-- WHAT THIS TASK INVOLVES --
Repeat all the records, precisely as given.

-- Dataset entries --
=== Begin Enclosure ===

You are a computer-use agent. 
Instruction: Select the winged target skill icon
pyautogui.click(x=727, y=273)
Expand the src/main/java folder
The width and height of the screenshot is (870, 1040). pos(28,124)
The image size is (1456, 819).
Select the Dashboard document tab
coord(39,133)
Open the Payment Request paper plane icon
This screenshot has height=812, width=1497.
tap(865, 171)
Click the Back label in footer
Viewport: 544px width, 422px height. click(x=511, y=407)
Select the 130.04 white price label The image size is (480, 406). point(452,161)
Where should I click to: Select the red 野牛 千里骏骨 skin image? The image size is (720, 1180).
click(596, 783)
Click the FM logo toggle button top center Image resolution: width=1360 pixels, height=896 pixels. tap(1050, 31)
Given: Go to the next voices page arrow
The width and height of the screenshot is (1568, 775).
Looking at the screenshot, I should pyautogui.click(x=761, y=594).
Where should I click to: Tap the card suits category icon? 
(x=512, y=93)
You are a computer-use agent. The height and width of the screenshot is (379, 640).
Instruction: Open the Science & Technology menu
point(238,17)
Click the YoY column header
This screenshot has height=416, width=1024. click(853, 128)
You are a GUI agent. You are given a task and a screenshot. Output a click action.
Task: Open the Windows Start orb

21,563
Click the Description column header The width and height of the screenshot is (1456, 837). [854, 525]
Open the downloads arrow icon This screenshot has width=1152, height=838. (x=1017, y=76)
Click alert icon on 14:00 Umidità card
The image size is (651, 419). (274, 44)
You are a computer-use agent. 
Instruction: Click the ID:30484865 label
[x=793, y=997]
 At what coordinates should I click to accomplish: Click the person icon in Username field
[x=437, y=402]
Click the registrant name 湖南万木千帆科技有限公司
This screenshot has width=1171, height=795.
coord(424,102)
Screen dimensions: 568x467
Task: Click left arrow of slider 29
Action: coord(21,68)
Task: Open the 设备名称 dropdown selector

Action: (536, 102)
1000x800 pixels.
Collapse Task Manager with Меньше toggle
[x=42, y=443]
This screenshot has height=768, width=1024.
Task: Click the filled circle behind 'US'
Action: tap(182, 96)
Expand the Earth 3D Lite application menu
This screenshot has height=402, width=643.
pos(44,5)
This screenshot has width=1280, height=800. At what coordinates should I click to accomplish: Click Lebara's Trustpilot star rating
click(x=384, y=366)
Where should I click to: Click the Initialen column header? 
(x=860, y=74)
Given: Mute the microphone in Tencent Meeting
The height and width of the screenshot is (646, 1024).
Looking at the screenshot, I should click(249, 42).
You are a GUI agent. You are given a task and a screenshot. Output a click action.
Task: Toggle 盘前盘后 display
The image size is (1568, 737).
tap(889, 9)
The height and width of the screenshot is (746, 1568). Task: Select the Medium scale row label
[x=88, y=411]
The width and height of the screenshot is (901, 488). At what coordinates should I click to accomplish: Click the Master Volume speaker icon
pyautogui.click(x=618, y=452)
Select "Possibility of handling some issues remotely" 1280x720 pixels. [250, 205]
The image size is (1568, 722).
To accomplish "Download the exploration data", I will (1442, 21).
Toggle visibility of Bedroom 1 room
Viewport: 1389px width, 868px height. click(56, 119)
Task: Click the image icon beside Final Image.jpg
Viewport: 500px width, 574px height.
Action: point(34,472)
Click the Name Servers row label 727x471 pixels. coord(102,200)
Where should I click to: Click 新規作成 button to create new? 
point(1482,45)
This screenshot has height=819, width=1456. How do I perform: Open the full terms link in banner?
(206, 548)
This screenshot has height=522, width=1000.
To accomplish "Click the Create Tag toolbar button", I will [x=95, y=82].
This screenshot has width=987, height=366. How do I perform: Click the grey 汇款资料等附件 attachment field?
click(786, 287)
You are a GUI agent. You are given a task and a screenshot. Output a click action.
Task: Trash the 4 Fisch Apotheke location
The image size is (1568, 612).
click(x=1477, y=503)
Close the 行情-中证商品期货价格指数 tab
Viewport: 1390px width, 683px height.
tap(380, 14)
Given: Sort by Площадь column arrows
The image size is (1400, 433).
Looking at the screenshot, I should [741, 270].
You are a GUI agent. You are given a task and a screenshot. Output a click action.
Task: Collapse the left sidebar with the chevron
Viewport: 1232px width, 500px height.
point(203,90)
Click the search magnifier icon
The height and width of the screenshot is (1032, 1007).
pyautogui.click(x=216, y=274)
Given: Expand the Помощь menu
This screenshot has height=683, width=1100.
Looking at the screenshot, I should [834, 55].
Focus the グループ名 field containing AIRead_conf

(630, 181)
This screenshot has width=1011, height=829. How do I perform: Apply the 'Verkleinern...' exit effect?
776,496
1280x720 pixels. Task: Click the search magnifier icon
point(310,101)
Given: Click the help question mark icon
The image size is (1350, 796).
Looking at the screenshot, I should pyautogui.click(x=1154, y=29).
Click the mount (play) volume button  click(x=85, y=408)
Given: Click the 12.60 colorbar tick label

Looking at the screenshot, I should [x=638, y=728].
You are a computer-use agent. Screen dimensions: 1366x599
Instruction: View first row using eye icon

=== End Enclosure ===

-- RESPONSE BELOW --
You are a computer-use agent. 
Instruction: Select the winged target skill icon
pyautogui.click(x=727, y=273)
Expand the src/main/java folder
The width and height of the screenshot is (870, 1040). pos(28,124)
The image size is (1456, 819).
Select the Dashboard document tab
coord(39,133)
Open the Payment Request paper plane icon
This screenshot has height=812, width=1497.
tap(865, 171)
Click the Back label in footer
Viewport: 544px width, 422px height. click(x=511, y=407)
Select the 130.04 white price label The image size is (480, 406). point(452,161)
Where should I click to: Select the red 野牛 千里骏骨 skin image? The image size is (720, 1180).
click(596, 783)
Click the FM logo toggle button top center Image resolution: width=1360 pixels, height=896 pixels. tap(1050, 31)
Given: Go to the next voices page arrow
The width and height of the screenshot is (1568, 775).
Looking at the screenshot, I should pyautogui.click(x=761, y=594).
Where should I click to: Tap the card suits category icon? 
(x=512, y=93)
You are a computer-use agent. The height and width of the screenshot is (379, 640).
Instruction: Open the Science & Technology menu
point(238,17)
Click the YoY column header
This screenshot has height=416, width=1024. click(853, 128)
You are a GUI agent. You are given a task and a screenshot. Output a click action.
Task: Open the Windows Start orb

21,563
Click the Description column header The width and height of the screenshot is (1456, 837). [854, 525]
Open the downloads arrow icon This screenshot has width=1152, height=838. (x=1017, y=76)
Click alert icon on 14:00 Umidità card
The image size is (651, 419). (274, 44)
You are a computer-use agent. 
Instruction: Click the ID:30484865 label
[x=793, y=997]
 At what coordinates should I click to accomplish: Click the person icon in Username field
[x=437, y=402]
Click the registrant name 湖南万木千帆科技有限公司
This screenshot has width=1171, height=795.
coord(424,102)
Screen dimensions: 568x467
Task: Click left arrow of slider 29
Action: coord(21,68)
Task: Open the 设备名称 dropdown selector

Action: (536, 102)
1000x800 pixels.
Collapse Task Manager with Меньше toggle
[x=42, y=443]
This screenshot has height=768, width=1024.
Task: Click the filled circle behind 'US'
Action: tap(182, 96)
Expand the Earth 3D Lite application menu
This screenshot has height=402, width=643.
pos(44,5)
This screenshot has width=1280, height=800. At what coordinates should I click to accomplish: Click Lebara's Trustpilot star rating
click(x=384, y=366)
Where should I click to: Click the Initialen column header? 
(x=860, y=74)
Given: Mute the microphone in Tencent Meeting
The height and width of the screenshot is (646, 1024).
Looking at the screenshot, I should click(249, 42).
You are a GUI agent. You are given a task and a screenshot. Output a click action.
Task: Toggle 盘前盘后 display
The image size is (1568, 737).
tap(889, 9)
The height and width of the screenshot is (746, 1568). Task: Select the Medium scale row label
[x=88, y=411]
The width and height of the screenshot is (901, 488). At what coordinates should I click to accomplish: Click the Master Volume speaker icon
pyautogui.click(x=618, y=452)
Select "Possibility of handling some issues remotely" 1280x720 pixels. [250, 205]
The image size is (1568, 722).
To accomplish "Download the exploration data", I will (1442, 21).
Toggle visibility of Bedroom 1 room
Viewport: 1389px width, 868px height. click(56, 119)
Task: Click the image icon beside Final Image.jpg
Viewport: 500px width, 574px height.
Action: point(34,472)
Click the Name Servers row label 727x471 pixels. coord(102,200)
Where should I click to: Click 新規作成 button to create new? 
point(1482,45)
This screenshot has height=819, width=1456. How do I perform: Open the full terms link in banner?
(206, 548)
This screenshot has height=522, width=1000.
To accomplish "Click the Create Tag toolbar button", I will [x=95, y=82].
This screenshot has width=987, height=366. How do I perform: Click the grey 汇款资料等附件 attachment field?
click(786, 287)
You are a GUI agent. You are given a task and a screenshot. Output a click action.
Task: Trash the 4 Fisch Apotheke location
The image size is (1568, 612).
click(x=1477, y=503)
Close the 行情-中证商品期货价格指数 tab
Viewport: 1390px width, 683px height.
tap(380, 14)
Given: Sort by Площадь column arrows
The image size is (1400, 433).
Looking at the screenshot, I should [741, 270].
You are a GUI agent. You are given a task and a screenshot. Output a click action.
Task: Collapse the left sidebar with the chevron
Viewport: 1232px width, 500px height.
point(203,90)
Click the search magnifier icon
The height and width of the screenshot is (1032, 1007).
pyautogui.click(x=216, y=274)
Given: Expand the Помощь menu
This screenshot has height=683, width=1100.
Looking at the screenshot, I should [834, 55].
Focus the グループ名 field containing AIRead_conf

(630, 181)
This screenshot has width=1011, height=829. How do I perform: Apply the 'Verkleinern...' exit effect?
776,496
1280x720 pixels. Task: Click the search magnifier icon
point(310,101)
Given: Click the help question mark icon
The image size is (1350, 796).
Looking at the screenshot, I should pyautogui.click(x=1154, y=29).
Click the mount (play) volume button  click(x=85, y=408)
Given: Click the 12.60 colorbar tick label

Looking at the screenshot, I should [x=638, y=728].
You are a computer-use agent. Screen dimensions: 1366x599
Instruction: View first row using eye icon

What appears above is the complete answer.